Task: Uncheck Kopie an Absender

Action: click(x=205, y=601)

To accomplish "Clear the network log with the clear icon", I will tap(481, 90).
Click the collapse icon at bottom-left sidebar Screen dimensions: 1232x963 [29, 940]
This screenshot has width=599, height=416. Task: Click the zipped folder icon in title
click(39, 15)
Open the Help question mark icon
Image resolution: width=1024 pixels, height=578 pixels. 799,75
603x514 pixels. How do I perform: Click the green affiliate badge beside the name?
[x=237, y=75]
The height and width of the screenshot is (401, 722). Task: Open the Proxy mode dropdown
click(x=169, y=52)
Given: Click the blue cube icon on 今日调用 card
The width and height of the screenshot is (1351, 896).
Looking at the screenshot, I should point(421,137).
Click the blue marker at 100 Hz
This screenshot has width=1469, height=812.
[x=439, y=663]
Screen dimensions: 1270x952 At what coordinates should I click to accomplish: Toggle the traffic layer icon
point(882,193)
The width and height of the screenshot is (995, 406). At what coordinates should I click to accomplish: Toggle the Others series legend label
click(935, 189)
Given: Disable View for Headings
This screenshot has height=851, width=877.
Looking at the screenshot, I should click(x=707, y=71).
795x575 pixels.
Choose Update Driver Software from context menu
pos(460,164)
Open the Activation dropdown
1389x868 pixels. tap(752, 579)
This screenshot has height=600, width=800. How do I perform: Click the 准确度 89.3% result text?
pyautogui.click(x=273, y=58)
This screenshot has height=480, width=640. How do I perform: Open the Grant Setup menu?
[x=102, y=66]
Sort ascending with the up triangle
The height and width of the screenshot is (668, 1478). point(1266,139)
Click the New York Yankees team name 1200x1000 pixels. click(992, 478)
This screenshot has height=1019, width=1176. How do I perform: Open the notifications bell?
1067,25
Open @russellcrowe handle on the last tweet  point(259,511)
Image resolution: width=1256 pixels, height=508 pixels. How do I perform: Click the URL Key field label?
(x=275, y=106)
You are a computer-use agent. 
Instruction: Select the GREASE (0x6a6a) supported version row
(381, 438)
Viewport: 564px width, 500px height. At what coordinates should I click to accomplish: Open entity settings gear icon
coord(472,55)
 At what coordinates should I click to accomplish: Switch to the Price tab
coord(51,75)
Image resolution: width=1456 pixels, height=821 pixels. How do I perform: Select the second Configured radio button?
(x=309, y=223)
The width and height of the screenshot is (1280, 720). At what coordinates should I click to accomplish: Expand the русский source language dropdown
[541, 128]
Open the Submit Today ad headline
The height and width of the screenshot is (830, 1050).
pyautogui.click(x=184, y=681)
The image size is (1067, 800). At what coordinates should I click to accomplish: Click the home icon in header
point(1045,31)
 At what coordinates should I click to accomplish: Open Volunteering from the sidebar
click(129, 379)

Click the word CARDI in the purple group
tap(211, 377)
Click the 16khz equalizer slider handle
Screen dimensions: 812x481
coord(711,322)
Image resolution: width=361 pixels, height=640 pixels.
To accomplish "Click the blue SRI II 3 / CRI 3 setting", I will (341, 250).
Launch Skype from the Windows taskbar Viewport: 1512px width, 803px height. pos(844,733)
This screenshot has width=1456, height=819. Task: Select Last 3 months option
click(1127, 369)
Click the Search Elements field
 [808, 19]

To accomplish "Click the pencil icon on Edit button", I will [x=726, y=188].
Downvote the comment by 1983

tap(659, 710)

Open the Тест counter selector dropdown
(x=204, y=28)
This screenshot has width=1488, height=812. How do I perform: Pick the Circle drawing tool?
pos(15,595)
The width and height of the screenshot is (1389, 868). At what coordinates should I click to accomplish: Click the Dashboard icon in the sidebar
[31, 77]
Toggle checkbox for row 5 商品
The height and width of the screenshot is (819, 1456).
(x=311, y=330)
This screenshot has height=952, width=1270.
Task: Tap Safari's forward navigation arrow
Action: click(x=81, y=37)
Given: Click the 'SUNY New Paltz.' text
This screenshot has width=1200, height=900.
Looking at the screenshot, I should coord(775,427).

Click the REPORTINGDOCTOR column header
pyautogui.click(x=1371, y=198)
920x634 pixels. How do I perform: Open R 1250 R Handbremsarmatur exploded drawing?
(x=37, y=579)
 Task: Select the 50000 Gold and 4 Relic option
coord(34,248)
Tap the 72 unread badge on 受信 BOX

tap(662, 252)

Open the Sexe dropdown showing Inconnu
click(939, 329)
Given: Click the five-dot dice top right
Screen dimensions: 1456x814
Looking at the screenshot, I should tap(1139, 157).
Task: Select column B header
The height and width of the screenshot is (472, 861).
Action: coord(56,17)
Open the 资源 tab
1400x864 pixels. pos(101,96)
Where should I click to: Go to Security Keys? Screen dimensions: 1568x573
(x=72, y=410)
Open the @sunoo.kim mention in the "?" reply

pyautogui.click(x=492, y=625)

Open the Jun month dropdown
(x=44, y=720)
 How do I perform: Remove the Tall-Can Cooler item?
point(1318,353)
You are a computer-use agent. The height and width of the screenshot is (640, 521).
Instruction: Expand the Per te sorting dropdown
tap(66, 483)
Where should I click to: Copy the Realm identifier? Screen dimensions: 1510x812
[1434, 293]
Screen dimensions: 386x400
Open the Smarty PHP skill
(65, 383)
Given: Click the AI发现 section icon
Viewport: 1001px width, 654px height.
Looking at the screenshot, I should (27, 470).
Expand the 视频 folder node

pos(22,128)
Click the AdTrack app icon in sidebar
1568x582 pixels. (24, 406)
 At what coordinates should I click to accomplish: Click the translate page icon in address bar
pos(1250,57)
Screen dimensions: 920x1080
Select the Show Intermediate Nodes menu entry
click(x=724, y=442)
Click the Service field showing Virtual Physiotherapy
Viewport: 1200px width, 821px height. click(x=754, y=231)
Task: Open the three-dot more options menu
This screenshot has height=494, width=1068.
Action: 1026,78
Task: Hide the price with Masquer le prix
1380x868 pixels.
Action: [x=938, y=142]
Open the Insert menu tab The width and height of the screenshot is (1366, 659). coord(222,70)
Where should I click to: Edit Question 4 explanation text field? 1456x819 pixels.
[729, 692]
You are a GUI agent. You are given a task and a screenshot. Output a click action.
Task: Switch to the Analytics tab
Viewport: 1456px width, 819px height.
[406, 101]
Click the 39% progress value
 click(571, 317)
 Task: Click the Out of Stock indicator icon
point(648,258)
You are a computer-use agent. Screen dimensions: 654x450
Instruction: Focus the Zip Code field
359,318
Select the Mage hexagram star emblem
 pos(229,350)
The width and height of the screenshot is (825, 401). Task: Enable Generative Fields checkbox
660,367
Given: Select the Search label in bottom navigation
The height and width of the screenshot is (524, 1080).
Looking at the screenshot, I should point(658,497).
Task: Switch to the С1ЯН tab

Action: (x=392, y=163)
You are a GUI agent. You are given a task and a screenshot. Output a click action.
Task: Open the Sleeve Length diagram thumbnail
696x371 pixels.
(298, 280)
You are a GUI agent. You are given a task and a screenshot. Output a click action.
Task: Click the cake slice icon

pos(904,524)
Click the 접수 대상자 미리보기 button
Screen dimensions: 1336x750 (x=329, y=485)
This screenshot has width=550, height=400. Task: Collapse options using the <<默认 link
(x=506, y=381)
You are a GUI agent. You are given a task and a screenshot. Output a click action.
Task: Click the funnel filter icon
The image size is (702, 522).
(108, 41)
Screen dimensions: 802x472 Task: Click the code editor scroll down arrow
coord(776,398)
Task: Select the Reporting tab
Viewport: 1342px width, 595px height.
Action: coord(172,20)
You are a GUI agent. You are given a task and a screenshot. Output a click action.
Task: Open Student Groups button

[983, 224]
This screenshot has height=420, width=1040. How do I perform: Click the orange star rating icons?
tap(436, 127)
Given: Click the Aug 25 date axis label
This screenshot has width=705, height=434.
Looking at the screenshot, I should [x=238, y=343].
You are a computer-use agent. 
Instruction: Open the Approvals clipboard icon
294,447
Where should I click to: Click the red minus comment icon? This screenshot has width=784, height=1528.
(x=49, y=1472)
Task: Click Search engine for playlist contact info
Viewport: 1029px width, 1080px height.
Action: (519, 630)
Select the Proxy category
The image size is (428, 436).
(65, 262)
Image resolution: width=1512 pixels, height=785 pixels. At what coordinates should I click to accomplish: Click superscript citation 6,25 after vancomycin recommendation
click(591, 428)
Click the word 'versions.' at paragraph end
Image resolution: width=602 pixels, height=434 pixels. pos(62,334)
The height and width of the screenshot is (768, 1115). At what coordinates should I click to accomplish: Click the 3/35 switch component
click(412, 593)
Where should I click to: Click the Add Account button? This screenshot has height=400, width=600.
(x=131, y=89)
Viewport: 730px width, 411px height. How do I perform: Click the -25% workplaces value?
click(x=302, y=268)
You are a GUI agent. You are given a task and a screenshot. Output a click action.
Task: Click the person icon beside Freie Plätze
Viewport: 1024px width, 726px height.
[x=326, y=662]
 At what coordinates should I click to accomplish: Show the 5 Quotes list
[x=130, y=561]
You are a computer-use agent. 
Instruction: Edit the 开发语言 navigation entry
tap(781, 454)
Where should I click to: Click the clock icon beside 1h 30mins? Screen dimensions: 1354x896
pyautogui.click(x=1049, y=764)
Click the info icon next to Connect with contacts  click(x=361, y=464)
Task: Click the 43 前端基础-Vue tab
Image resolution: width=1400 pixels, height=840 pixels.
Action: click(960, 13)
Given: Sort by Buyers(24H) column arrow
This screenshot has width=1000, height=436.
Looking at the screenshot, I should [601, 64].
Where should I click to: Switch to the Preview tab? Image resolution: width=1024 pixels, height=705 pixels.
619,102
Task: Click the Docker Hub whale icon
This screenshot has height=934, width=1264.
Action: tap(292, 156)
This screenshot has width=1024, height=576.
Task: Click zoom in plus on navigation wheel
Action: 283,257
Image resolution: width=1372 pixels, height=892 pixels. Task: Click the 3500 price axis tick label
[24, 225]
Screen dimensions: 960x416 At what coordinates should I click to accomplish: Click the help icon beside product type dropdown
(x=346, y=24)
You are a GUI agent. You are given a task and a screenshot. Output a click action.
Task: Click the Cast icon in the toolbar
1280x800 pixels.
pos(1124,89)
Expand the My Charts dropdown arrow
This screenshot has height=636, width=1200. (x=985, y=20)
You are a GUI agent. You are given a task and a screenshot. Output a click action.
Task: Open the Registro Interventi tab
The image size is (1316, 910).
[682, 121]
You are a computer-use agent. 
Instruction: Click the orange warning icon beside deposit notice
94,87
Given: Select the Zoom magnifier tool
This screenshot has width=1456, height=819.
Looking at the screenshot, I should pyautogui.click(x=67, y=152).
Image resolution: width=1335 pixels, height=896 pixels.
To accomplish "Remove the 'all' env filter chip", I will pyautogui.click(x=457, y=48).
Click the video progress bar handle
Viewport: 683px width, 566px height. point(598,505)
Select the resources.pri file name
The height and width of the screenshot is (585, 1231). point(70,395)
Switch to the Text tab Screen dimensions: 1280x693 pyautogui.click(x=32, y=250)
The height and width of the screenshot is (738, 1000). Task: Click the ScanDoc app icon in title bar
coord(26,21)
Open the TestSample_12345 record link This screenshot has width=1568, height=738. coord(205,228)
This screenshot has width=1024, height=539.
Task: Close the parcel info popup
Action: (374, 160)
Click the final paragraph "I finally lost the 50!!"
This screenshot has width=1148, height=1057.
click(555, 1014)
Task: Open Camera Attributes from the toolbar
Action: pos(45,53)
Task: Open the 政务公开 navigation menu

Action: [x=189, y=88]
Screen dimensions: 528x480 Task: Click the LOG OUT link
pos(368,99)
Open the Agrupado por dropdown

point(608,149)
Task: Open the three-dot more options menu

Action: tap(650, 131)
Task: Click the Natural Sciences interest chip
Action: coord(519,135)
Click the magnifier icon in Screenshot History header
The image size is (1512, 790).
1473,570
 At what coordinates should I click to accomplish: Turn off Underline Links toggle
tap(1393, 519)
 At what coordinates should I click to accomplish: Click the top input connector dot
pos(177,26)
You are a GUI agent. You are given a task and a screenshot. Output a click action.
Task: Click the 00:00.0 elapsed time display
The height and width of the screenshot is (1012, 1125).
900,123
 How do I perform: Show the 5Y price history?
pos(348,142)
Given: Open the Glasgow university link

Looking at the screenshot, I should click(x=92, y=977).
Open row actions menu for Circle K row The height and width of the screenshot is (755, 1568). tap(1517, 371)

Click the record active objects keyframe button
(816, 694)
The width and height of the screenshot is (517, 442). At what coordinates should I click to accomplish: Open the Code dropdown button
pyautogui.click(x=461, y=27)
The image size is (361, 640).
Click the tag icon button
────────────────
Locate every line in the items above that contains the string "checkbox", and copy each of those lines.

TASK OUTPUT:
Toggle checkbox for row 5 商品
The width and height of the screenshot is (825, 401). Task: Enable Generative Fields checkbox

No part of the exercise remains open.